Task
Leaving out all pictures, restate word for word the lines from the one with "The image size is (460, 272)." through the last line of the entries.

Listed records
= Beginning of Section =

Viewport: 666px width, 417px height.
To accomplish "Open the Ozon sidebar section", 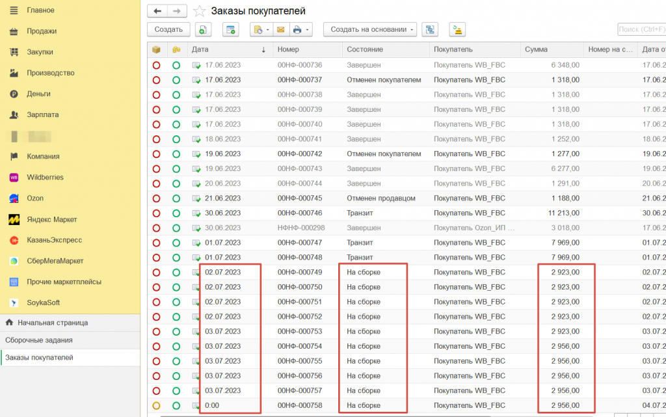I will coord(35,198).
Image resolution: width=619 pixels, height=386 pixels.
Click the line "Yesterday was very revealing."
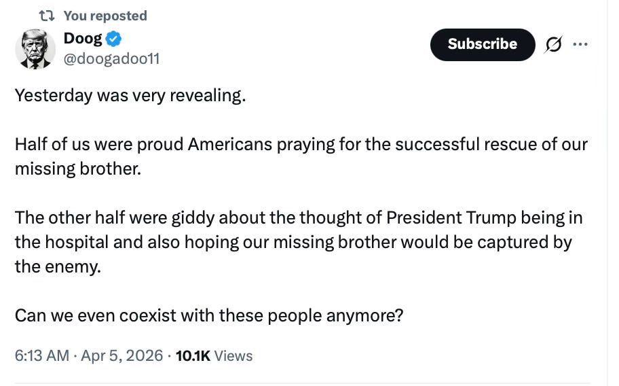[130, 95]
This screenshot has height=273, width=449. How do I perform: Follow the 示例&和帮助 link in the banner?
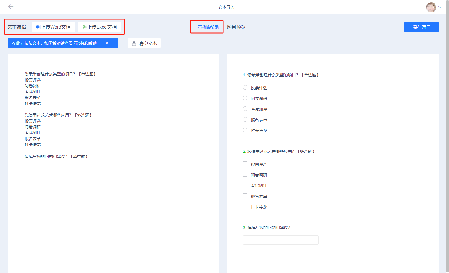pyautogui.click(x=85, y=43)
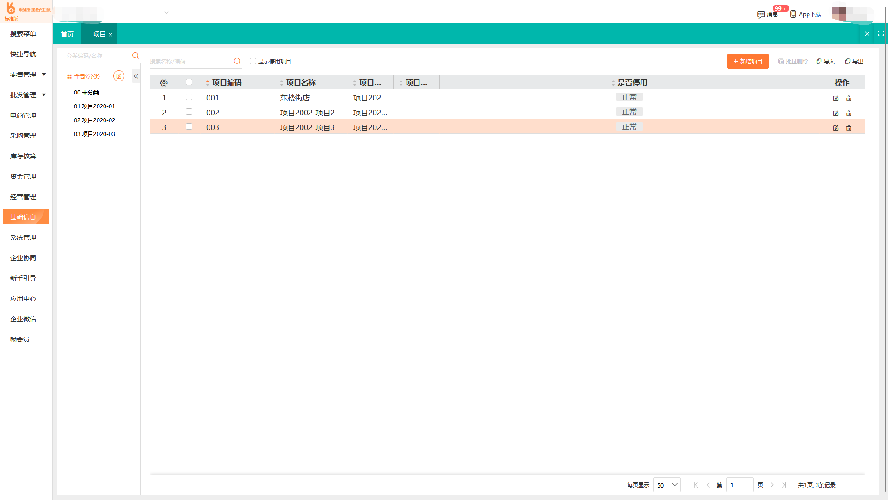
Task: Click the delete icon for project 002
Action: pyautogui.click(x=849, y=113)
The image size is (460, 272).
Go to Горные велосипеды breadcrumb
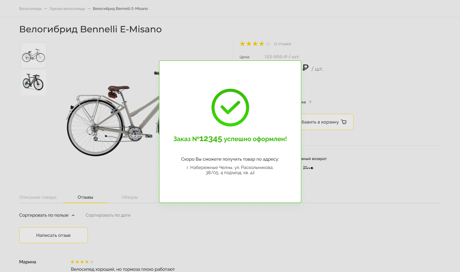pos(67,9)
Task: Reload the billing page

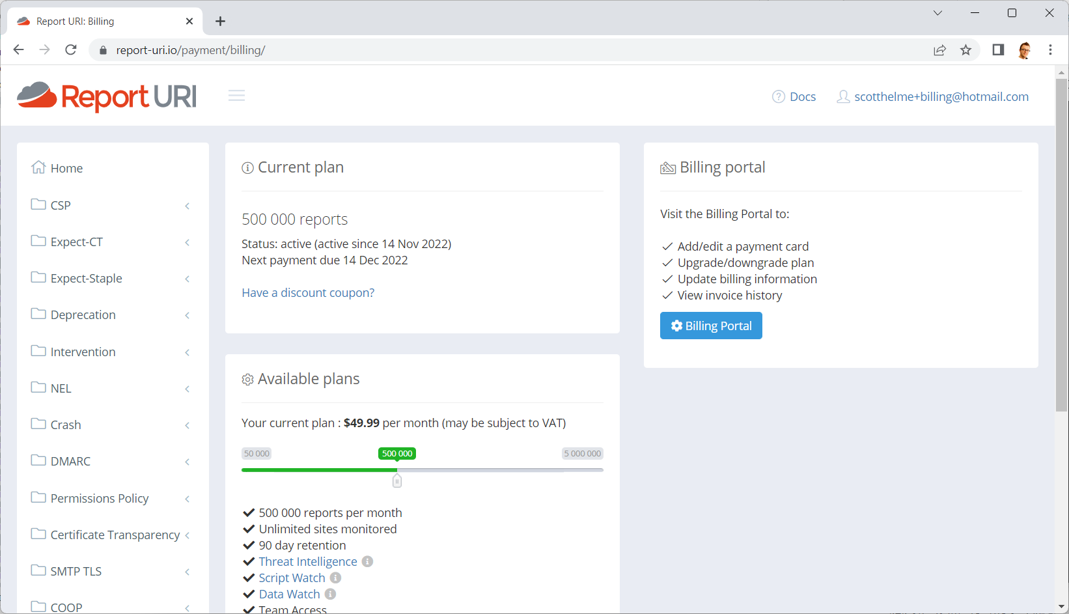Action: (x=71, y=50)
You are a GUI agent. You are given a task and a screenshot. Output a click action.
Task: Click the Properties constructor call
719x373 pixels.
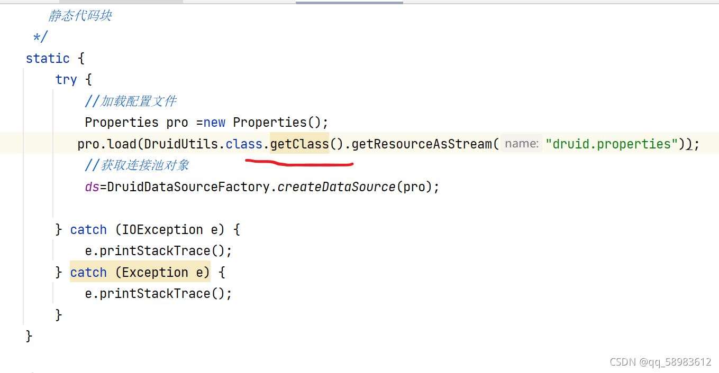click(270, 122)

= End of Section =

Answer below
The image size is (460, 272).
Go to Горные велосипеды breadcrumb
pos(67,9)
Task: Reload the billing page

Action: (x=71, y=50)
You are a GUI agent. You are given a task and a screenshot. Output a click action.
Task: Click the Properties constructor call
719x373 pixels.
click(270, 122)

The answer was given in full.